Can you rewrite the items below as a numbered list, leaving out any blank lines?

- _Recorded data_
^^^^^^^^
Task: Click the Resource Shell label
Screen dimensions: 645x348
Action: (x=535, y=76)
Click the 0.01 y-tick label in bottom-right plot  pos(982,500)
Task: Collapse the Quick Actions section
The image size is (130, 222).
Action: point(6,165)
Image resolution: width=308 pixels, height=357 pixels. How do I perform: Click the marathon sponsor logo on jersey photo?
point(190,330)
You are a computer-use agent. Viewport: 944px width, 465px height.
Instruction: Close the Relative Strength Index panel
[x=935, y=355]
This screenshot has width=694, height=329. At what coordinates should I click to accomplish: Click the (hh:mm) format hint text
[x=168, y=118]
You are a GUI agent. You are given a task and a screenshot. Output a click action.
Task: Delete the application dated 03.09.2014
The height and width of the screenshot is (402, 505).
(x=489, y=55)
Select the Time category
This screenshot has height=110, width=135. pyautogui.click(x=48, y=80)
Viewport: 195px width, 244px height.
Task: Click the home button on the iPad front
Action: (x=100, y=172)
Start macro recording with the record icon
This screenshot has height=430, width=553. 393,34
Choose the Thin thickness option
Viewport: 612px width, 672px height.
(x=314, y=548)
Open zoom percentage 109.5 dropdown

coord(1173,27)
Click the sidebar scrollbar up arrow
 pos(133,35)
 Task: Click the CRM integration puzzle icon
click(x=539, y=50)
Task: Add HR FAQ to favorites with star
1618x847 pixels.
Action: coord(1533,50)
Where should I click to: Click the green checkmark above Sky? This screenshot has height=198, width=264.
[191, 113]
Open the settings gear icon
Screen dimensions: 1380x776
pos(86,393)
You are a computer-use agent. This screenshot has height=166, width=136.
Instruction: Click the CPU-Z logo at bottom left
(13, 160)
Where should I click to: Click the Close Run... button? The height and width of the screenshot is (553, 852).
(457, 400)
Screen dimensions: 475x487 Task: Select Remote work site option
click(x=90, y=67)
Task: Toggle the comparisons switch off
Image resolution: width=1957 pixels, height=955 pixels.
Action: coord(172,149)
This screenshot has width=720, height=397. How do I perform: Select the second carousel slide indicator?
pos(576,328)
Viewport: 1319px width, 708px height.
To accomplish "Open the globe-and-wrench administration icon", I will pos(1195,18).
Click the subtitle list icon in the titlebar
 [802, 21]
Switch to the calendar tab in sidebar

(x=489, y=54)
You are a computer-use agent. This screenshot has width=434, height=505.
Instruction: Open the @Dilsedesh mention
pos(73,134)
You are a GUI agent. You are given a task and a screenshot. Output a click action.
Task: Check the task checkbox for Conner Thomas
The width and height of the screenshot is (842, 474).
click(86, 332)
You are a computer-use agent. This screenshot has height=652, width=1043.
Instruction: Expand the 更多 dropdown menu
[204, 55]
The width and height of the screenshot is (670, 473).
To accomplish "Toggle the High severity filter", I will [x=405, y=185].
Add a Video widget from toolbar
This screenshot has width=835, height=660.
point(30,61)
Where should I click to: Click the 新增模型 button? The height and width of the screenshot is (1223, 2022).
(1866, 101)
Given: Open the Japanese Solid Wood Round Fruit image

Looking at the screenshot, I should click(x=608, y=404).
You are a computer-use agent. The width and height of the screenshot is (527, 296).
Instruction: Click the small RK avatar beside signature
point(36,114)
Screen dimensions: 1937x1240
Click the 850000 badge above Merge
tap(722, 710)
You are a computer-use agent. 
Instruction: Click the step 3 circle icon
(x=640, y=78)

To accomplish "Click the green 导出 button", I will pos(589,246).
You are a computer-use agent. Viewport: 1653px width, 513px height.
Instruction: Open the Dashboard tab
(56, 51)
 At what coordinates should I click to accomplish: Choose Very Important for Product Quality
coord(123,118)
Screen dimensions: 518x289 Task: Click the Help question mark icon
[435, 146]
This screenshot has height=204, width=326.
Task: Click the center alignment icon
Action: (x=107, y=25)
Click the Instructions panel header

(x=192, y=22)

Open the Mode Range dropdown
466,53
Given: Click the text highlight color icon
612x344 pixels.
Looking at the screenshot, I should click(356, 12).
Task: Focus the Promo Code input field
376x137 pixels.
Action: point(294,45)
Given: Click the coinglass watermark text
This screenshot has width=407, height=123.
^^^^^^^^
- _TASK ANSWER_
1. Task: Click the Resource Shell label
2. Screen dimensions: 645x348
3. Action: (x=535, y=76)
4. Click the 0.01 y-tick label in bottom-right plot  pos(982,500)
5. Task: Collapse the Quick Actions section
6. The image size is (130, 222).
7. Action: point(6,165)
8. Image resolution: width=308 pixels, height=357 pixels. How do I perform: Click the marathon sponsor logo on jersey photo?
9. point(190,330)
10. You are a computer-use agent. Viewport: 944px width, 465px height.
11. Instruction: Close the Relative Strength Index panel
12. [x=935, y=355]
13. This screenshot has width=694, height=329. At what coordinates should I click to accomplish: Click the (hh:mm) format hint text
14. [x=168, y=118]
15. You are a GUI agent. You are given a task and a screenshot. Output a click action.
16. Task: Delete the application dated 03.09.2014
17. The height and width of the screenshot is (402, 505).
18. (x=489, y=55)
19. Select the Time category
20. This screenshot has height=110, width=135. pyautogui.click(x=48, y=80)
21. Viewport: 195px width, 244px height.
22. Task: Click the home button on the iPad front
23. Action: (x=100, y=172)
24. Start macro recording with the record icon
25. This screenshot has height=430, width=553. 393,34
26. Choose the Thin thickness option
27. Viewport: 612px width, 672px height.
28. (x=314, y=548)
29. Open zoom percentage 109.5 dropdown
30. coord(1173,27)
31. Click the sidebar scrollbar up arrow
32.  pos(133,35)
33.  Task: Click the CRM integration puzzle icon
34. click(x=539, y=50)
35. Task: Add HR FAQ to favorites with star
36. 1618x847 pixels.
37. Action: coord(1533,50)
38. Where should I click to: Click the green checkmark above Sky? This screenshot has height=198, width=264.
39. [191, 113]
40. Open the settings gear icon
41. Screen dimensions: 1380x776
42. pos(86,393)
43. You are a computer-use agent. This screenshot has height=166, width=136.
44. Instruction: Click the CPU-Z logo at bottom left
45. (13, 160)
46. Where should I click to: Click the Close Run... button? The height and width of the screenshot is (553, 852).
47. (457, 400)
48. Screen dimensions: 475x487 Task: Select Remote work site option
49. click(x=90, y=67)
50. Task: Toggle the comparisons switch off
51. Image resolution: width=1957 pixels, height=955 pixels.
52. Action: coord(172,149)
53. This screenshot has width=720, height=397. How do I perform: Select the second carousel slide indicator?
54. pos(576,328)
55. Viewport: 1319px width, 708px height.
56. To accomplish "Open the globe-and-wrench administration icon", I will pos(1195,18).
57. Click the subtitle list icon in the titlebar
58.  [802, 21]
59. Switch to the calendar tab in sidebar
60. (x=489, y=54)
61. You are a computer-use agent. This screenshot has width=434, height=505.
62. Instruction: Open the @Dilsedesh mention
63. pos(73,134)
64. You are a GUI agent. You are given a task and a screenshot. Output a click action.
65. Task: Check the task checkbox for Conner Thomas
66. The width and height of the screenshot is (842, 474).
67. click(86, 332)
68. You are a computer-use agent. This screenshot has height=652, width=1043.
69. Instruction: Expand the 更多 dropdown menu
70. [204, 55]
71. The width and height of the screenshot is (670, 473).
72. To accomplish "Toggle the High severity filter", I will [x=405, y=185].
73. Add a Video widget from toolbar
74. This screenshot has width=835, height=660.
75. point(30,61)
76. Where should I click to: Click the 新增模型 button? The height and width of the screenshot is (1223, 2022).
77. (1866, 101)
78. Given: Open the Japanese Solid Wood Round Fruit image
79. Looking at the screenshot, I should click(x=608, y=404).
80. You are a computer-use agent. The width and height of the screenshot is (527, 296).
81. Instruction: Click the small RK avatar beside signature
82. point(36,114)
83. Screen dimensions: 1937x1240
84. Click the 850000 badge above Merge
85. tap(722, 710)
86. You are a computer-use agent. 
87. Instruction: Click the step 3 circle icon
88. (x=640, y=78)
89. To accomplish "Click the green 导出 button", I will pos(589,246).
90. You are a computer-use agent. Viewport: 1653px width, 513px height.
91. Instruction: Open the Dashboard tab
92. (56, 51)
93.  At what coordinates should I click to accomplish: Choose Very Important for Product Quality
94. coord(123,118)
95. Screen dimensions: 518x289 Task: Click the Help question mark icon
96. [435, 146]
97. This screenshot has height=204, width=326.
98. Task: Click the center alignment icon
99. Action: (x=107, y=25)
100. Click the Instructions panel header
101. (x=192, y=22)
102. Open the Mode Range dropdown
103. 466,53
104. Given: Click the text highlight color icon
105. 612x344 pixels.
106. Looking at the screenshot, I should click(356, 12).
107. Task: Focus the Promo Code input field
108. 376x137 pixels.
109. Action: point(294,45)
110. Given: Click the coinglass watermark text
111. This screenshot has width=407, height=123.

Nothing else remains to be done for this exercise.